Bernard LERMITE
Notion explorée : Le chevauchement
Lorsque l'on regarde la matrice du jeu, c'est à dire le cordon sans fin (segment x à y), on s'aperçoit que les objets blancs en polyéthylène se chevauchent de façon continue.
Titre :
Réminiscences
Une filiation uniste par Nita Sisteroli (revue Postures n°21)
« Il est des vies au destin peu commun. Implacablement abandonné, en plein été, sur une plage de galets par son inconséquente pondeuse de mère, Bernard Lermite ne savait pas encore qu’il était né sous une bonne étoile. C’est sous un soleil de plomb qu’un groupe d’enfants en liesse le découvrit, tout sourire, posé au centre d’une serviette de bain dont les motifs représentaient des coquillages et des étoiles de mer. Par quelle étrange alchimie parvint-il, à l’âge adulte, à nous séduire par ses natures mortes empreintes de sérénité? Une bonne partie de la réponse réside sans doute dans la décision de faire sienne la règle de composition privilégiée par le courant uniste, en l’occurrence, celle qui préconise l’absence de tensions directionnelles dans une peinture. »

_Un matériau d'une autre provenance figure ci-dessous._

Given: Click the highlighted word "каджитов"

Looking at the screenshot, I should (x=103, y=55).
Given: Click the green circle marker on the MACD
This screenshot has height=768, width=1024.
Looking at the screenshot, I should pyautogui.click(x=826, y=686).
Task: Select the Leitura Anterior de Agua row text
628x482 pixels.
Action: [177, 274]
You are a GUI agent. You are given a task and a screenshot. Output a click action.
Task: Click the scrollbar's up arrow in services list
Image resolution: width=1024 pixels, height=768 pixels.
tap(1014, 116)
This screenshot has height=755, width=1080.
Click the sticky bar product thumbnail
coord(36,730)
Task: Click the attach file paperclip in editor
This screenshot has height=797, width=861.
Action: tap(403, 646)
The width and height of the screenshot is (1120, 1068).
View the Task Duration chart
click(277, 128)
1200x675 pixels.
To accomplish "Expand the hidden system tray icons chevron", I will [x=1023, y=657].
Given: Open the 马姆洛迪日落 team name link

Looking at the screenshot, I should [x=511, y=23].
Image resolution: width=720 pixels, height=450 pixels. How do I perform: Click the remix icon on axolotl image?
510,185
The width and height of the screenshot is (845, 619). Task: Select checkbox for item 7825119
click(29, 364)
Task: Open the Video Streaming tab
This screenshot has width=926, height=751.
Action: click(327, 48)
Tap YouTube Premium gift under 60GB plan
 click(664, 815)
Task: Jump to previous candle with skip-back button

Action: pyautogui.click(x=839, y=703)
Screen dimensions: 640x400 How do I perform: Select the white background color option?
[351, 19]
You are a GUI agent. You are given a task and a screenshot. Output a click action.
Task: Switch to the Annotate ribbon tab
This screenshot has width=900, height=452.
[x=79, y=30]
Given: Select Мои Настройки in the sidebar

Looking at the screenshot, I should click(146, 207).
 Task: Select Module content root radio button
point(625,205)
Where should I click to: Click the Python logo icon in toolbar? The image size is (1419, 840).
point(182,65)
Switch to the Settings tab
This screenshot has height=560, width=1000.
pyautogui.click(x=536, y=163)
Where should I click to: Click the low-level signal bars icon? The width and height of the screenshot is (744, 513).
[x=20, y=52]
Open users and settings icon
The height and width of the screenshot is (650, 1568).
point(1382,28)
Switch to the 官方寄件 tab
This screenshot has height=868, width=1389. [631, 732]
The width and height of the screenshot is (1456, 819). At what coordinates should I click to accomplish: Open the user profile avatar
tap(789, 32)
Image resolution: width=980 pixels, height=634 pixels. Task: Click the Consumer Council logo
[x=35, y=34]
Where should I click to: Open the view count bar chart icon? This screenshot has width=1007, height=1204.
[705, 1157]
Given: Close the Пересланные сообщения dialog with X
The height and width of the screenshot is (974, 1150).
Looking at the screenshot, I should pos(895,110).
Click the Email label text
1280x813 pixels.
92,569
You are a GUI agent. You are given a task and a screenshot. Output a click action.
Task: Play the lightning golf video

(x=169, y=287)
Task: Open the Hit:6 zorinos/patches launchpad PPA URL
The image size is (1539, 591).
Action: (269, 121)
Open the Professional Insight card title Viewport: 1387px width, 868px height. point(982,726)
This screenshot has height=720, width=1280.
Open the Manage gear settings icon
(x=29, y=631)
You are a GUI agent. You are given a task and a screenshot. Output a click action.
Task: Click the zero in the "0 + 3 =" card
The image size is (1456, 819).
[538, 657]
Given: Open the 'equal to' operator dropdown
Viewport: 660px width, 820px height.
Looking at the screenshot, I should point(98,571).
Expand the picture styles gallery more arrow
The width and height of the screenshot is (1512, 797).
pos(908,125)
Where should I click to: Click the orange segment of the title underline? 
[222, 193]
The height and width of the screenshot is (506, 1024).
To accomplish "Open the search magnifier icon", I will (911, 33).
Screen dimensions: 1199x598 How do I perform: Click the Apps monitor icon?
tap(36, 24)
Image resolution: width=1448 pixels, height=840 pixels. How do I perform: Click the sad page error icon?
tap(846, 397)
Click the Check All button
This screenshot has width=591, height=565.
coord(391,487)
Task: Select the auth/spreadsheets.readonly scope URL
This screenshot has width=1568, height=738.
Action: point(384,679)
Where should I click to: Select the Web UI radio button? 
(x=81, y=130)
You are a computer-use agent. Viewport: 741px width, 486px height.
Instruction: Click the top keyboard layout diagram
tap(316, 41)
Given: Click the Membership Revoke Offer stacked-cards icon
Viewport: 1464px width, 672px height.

Des motifs testiculaires ! Par Leila Valmenc (revue Riposte n°22)
« Ceux qui nous proposent d’aborder les compositions soporifiques de Bernard Lermite sous l’angle de la sérénité, au seul motif qu’elles auraient pour qualité première d’éviter les tensions directionnelles et les contrastes colorés, sont les adeptes d’un art éculé à tonalité pseudo spirituelle. En réalité, leur but, à seule visée commerciale, est d’inviter les admirateurs potentiels de leur protégé à réhabiliter le genre passéiste de la nature morte. La thèse a fait florès mais elle est désormais usée jusqu’à la corde : c’est celle d’une relation béatifique à l’œuvre prônant le retour au fameux charme intemporel d’un objet qui ne se rattacherait à aucune époque, à aucun contexte, à aucune pensée. Après avoir passé d’interminables secondes face aux motifs testiculaires de Bernard Lermite, la testostérone me monte à la narine et l’envie me prend soudain de sortir dans la rue et, au hasard, de gifler le premier venu. »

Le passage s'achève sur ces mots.